§ **BRIEF**
Lines before the one containing "Click the Instant RSI indicator legend title" are left out; return that line and all lines after it, exactly, through the end of the records below.

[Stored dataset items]

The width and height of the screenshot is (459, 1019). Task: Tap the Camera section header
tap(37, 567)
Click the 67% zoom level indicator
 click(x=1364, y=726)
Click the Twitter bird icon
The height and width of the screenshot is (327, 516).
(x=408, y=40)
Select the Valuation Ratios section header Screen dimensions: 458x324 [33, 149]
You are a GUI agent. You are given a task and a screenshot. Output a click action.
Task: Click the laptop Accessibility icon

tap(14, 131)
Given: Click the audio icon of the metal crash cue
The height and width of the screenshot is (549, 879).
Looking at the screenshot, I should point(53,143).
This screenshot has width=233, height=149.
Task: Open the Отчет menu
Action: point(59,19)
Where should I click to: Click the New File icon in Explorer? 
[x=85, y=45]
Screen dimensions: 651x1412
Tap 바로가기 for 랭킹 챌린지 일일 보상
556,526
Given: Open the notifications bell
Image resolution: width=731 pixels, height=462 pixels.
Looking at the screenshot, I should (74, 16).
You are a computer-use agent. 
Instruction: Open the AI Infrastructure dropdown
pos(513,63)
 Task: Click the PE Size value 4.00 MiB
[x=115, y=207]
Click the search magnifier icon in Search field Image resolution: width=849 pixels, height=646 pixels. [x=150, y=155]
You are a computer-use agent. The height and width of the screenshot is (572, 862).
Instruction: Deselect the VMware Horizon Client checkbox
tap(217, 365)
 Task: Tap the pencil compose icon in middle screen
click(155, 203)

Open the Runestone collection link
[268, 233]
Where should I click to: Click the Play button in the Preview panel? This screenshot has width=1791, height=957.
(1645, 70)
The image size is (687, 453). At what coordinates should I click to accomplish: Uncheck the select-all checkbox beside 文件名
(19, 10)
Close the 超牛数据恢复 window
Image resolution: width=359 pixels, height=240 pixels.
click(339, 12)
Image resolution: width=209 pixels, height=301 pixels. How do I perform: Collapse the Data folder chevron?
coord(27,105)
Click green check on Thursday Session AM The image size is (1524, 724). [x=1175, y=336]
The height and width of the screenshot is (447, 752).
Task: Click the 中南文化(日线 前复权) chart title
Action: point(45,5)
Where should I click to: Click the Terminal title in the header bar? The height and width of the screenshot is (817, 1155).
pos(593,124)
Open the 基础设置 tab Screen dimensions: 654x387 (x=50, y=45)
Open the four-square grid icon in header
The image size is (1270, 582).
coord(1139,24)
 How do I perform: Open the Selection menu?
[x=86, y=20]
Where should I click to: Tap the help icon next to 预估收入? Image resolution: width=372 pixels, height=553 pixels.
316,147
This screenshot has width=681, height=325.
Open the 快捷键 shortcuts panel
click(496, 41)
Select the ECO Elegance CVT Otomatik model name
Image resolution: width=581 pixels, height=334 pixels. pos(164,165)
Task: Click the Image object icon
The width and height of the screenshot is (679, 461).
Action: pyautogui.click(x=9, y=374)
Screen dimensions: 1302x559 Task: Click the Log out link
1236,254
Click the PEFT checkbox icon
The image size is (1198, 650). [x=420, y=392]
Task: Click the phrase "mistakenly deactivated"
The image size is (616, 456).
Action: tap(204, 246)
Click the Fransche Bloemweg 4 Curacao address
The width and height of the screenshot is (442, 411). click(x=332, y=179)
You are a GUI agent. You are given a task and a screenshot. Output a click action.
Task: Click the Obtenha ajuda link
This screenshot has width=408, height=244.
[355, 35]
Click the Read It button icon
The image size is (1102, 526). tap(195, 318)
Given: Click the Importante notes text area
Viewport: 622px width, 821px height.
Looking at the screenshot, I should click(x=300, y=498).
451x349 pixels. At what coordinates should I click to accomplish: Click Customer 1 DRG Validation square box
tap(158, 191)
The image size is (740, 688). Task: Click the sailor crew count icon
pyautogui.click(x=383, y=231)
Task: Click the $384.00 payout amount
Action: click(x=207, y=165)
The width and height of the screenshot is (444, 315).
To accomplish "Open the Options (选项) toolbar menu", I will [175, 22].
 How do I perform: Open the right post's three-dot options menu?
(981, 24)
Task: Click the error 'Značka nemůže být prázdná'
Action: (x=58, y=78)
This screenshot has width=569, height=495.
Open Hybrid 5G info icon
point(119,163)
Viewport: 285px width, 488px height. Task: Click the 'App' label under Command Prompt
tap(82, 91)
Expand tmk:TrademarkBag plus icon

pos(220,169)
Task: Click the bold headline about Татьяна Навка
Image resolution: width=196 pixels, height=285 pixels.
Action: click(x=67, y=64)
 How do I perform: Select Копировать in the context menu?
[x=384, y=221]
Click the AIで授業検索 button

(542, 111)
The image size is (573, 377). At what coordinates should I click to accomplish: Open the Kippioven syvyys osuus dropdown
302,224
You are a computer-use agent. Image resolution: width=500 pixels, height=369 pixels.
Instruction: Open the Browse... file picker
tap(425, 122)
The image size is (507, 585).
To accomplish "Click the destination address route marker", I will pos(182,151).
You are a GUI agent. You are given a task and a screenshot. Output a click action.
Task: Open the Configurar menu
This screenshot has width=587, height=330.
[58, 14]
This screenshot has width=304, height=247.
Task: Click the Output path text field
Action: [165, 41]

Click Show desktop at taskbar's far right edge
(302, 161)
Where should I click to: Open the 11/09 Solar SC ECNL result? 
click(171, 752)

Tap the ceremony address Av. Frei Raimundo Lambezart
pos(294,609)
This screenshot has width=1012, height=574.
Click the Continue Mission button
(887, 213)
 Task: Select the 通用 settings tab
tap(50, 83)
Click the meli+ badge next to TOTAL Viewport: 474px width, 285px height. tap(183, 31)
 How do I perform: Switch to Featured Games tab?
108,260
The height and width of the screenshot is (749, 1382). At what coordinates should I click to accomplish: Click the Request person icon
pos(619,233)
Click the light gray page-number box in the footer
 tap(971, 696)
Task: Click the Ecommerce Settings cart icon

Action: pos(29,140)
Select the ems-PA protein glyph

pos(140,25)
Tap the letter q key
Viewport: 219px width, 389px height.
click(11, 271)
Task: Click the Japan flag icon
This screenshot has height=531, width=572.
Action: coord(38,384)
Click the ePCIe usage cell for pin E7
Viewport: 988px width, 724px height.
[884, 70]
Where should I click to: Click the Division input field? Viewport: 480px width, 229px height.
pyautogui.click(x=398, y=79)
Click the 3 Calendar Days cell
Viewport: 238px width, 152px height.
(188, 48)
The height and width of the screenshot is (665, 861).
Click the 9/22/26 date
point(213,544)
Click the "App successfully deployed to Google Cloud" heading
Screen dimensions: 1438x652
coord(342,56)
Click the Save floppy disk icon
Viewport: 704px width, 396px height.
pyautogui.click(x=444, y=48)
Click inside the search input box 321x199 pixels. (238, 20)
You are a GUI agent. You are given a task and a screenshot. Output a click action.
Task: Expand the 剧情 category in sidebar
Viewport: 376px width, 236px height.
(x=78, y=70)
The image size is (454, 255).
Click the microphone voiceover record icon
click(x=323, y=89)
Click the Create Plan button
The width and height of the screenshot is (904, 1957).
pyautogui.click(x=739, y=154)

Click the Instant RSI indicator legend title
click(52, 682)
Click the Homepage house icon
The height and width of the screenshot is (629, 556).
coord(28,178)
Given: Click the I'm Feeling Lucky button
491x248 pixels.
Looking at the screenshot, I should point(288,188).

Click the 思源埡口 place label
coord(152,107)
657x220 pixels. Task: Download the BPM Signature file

§ **ANSWER SECTION**
Click the Instant RSI indicator legend title
click(52, 682)
Click the Homepage house icon
The height and width of the screenshot is (629, 556).
coord(28,178)
Given: Click the I'm Feeling Lucky button
491x248 pixels.
Looking at the screenshot, I should point(288,188).

Click the 思源埡口 place label
coord(152,107)
657x220 pixels. Task: Download the BPM Signature file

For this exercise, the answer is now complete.